The Imploding Captives

I recently wrote offshore based'Captive' IT companies/units, serving dedicated western clients will have to consolidate to drive scale and increase attractiveness to talented prospective employees. The attraction for larger players to buy them out is on account of their highly trained staff and acquiring a marquee western client (or a few clients) in the process. Captive units of large global business providing offshoring business may also find the goings unattractive and may opt towards taking services from service providers. Third-party service providers generally outperform captive offshore facilities – a point that I have repeatedly highlighted.

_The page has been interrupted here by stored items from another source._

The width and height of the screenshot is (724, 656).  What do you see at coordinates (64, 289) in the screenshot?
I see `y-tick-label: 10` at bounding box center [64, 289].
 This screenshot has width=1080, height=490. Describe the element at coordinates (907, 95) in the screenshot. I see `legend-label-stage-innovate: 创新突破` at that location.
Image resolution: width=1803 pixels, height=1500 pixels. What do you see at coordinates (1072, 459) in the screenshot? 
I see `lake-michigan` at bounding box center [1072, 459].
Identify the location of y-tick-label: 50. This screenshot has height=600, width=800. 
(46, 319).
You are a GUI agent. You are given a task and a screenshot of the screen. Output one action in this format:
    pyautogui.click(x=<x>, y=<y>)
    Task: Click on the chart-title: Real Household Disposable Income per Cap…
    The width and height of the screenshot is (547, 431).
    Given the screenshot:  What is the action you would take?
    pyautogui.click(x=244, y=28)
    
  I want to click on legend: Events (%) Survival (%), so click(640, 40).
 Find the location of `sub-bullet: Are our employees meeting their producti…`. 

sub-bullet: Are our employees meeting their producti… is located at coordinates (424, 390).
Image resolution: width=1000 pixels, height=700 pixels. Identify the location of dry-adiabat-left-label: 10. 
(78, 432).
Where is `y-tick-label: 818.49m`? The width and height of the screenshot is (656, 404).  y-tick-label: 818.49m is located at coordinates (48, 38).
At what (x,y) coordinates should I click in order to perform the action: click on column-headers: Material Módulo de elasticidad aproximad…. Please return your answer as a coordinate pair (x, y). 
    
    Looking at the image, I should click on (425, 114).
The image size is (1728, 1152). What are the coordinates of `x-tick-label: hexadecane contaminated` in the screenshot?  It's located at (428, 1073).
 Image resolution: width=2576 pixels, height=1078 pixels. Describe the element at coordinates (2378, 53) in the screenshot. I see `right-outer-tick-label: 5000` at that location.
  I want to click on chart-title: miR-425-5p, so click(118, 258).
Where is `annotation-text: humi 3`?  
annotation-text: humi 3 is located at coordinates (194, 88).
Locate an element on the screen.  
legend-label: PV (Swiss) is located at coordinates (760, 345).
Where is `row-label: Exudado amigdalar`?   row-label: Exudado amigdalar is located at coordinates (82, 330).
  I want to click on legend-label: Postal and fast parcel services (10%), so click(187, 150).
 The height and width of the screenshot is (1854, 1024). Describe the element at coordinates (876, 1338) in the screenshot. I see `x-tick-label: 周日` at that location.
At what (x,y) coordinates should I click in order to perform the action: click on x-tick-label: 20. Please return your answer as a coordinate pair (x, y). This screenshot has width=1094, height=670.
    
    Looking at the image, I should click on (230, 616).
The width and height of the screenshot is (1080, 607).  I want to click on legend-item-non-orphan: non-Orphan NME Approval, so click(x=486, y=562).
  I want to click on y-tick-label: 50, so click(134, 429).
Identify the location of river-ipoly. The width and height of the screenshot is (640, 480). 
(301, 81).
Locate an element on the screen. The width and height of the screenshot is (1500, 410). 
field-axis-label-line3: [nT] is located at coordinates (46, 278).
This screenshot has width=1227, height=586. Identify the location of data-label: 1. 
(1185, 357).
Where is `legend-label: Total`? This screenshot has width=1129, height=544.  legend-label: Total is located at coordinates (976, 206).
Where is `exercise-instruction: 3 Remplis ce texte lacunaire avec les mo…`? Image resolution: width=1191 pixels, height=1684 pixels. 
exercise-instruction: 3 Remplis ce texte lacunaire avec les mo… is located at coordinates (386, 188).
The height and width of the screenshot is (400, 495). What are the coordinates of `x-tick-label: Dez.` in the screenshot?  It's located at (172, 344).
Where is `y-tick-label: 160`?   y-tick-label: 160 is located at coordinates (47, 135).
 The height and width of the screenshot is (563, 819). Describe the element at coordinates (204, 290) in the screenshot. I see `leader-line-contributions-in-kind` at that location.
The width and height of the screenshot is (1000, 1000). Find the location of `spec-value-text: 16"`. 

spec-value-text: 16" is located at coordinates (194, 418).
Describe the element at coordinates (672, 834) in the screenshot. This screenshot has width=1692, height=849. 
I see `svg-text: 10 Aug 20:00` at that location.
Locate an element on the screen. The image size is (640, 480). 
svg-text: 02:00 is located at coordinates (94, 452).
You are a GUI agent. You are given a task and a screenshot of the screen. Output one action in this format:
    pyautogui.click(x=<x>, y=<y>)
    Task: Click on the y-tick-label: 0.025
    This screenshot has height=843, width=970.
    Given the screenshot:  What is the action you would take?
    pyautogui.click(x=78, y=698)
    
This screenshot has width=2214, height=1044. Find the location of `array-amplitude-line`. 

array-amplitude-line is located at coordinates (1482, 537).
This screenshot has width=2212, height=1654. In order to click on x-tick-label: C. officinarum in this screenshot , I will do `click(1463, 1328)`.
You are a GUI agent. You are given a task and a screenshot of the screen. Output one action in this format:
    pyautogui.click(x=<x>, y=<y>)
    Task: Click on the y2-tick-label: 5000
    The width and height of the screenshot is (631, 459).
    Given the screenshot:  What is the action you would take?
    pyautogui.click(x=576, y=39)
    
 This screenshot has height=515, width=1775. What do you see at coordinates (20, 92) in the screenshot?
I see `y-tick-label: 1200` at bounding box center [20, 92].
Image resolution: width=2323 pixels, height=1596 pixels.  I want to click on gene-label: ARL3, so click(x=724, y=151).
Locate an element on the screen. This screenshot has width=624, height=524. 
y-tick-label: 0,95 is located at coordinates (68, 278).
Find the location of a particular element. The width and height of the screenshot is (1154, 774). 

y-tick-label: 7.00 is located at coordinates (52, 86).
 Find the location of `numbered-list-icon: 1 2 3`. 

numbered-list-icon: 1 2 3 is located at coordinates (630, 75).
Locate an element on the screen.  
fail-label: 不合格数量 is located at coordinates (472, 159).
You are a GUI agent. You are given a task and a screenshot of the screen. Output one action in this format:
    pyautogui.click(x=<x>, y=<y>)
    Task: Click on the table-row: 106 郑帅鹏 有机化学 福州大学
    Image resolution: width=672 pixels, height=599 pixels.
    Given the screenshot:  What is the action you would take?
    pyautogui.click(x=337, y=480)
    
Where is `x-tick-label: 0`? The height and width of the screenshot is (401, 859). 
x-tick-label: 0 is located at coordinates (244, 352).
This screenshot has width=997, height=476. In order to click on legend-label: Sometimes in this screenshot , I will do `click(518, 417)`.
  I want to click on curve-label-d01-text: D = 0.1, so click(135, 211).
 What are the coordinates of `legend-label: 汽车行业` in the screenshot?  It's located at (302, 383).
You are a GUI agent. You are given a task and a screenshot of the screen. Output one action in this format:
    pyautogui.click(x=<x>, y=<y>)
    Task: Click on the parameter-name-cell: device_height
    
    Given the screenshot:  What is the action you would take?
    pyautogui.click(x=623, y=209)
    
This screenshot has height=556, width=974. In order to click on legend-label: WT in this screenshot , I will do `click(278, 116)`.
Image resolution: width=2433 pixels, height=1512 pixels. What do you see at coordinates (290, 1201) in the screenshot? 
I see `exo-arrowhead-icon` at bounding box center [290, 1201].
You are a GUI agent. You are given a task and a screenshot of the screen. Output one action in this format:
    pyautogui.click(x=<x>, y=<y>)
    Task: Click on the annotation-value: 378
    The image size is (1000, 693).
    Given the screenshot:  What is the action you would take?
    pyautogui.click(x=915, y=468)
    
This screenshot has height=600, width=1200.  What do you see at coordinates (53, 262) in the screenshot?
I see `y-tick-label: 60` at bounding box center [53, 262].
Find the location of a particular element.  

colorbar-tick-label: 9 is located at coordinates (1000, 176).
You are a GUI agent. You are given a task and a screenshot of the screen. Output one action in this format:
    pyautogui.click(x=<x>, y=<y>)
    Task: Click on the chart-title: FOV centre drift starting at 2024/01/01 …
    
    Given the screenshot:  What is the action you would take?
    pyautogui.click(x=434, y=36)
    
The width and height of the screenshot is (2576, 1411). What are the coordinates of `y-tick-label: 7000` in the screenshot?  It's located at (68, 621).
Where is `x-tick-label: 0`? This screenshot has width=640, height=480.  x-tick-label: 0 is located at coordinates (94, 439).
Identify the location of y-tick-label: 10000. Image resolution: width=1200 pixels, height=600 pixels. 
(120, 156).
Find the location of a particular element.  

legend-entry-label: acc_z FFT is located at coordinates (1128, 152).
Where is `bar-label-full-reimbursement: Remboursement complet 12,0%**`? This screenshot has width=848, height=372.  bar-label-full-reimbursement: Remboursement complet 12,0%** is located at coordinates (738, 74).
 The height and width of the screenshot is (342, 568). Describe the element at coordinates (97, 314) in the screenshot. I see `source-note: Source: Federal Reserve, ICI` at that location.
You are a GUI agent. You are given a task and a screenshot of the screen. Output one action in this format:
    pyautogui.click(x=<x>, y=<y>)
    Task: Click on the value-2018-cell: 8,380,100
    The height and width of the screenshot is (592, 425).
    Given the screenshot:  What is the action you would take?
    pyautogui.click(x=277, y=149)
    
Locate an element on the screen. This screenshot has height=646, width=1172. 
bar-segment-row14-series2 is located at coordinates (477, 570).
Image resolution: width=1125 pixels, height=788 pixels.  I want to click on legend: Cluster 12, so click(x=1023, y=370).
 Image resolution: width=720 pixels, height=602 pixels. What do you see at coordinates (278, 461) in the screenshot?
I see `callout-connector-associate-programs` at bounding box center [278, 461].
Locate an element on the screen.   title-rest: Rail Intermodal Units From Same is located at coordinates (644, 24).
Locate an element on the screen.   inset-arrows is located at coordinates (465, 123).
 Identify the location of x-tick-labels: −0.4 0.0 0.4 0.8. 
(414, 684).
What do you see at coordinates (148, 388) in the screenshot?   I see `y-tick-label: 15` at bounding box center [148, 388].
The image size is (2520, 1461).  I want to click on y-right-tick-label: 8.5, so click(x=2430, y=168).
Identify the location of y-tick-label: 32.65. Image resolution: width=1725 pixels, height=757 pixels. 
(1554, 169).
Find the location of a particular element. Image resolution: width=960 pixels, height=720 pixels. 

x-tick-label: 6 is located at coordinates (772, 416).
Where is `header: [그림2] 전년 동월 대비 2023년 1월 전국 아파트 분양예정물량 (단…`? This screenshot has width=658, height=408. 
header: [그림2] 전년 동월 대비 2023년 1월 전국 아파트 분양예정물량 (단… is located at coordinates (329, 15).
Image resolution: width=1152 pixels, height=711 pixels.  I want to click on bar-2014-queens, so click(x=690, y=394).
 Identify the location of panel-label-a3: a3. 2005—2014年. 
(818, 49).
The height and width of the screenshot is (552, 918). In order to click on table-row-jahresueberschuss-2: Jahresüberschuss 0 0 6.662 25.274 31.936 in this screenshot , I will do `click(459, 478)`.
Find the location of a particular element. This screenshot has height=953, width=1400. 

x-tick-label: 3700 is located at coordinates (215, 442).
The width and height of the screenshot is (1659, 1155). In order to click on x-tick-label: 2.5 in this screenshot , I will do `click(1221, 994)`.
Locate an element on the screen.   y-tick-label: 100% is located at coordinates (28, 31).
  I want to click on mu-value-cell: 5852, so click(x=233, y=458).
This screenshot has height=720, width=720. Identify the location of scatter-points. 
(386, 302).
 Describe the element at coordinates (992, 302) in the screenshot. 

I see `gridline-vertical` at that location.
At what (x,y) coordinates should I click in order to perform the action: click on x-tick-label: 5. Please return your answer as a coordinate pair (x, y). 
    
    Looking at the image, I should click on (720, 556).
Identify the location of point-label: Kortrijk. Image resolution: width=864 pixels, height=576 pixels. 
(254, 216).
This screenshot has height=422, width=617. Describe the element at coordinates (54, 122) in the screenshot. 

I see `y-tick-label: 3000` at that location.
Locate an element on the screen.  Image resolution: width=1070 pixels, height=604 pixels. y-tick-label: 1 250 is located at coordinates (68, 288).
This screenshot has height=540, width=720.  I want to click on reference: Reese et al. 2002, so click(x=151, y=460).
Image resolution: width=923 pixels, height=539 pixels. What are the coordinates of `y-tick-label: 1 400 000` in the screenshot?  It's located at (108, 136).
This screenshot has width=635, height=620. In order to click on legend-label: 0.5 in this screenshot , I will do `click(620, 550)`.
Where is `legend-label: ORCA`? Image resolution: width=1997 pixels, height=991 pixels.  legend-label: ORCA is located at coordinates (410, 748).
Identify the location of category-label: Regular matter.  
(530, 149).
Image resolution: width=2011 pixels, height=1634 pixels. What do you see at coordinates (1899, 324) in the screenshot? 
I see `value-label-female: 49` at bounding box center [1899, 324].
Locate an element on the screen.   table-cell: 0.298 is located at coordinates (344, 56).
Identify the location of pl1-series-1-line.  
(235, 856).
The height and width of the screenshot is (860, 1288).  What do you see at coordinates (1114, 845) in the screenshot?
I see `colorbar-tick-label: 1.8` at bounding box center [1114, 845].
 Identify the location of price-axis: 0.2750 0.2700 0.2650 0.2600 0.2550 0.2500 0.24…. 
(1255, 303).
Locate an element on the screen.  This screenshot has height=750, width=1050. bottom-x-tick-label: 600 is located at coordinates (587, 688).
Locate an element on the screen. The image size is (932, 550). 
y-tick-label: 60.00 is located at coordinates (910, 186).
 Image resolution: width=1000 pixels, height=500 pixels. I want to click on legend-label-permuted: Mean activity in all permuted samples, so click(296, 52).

The trend of establishing a "captive center" in offshore locations like India, China, or Russia continues to find converts – these are setup with an aim to lower the costs of product development or back-office operations. The recently released Forrester report report finds that the majority of the reasons firms cite for building their own facility versus outsourcing to a third party are flawed. Lack of management support, spiraling costs, skyrocketing attrition, and a lack of integration all contribute to the adding list of struggling captives. Forrester believes that more than 60% of captive centers set up in places like India fail to meet expectations. Common reasons for failure: a poor delivery track record, operational problems, a lack of scale, poor morale, rampant attrition, and high costs. The report points out that the loaded cost of captives with nil margin on transfer pricing may be more than the loaded cost of third party providers even after factoring in a reasonable margin. The problem is not just relevant to India but extends to wannabes like china, Malaysia etc. In fact research throw up same levels of attrition and wage inflation pressures as captives set up shop there. The best indication of how tough operations management in offshore comes from Manish who points to TCS challenges in china (though this is not related to a captive unit but is a pointer to the cahllenges even established players can face in retaining competitive talent). And more importantly the cultural idiosyncrasies of locations like Malaysia and Brazil tend to make staff much less amenable to travel and shifting work hours to better align with the parent country time zones. Today’s reality is that barring those that are focused on product development, or support functions involving multiple of hundreds of people working or those focusing on research – the R part of the R&D line item, most of them are grappling with which exit option to choose - ranging from closure to outright sale.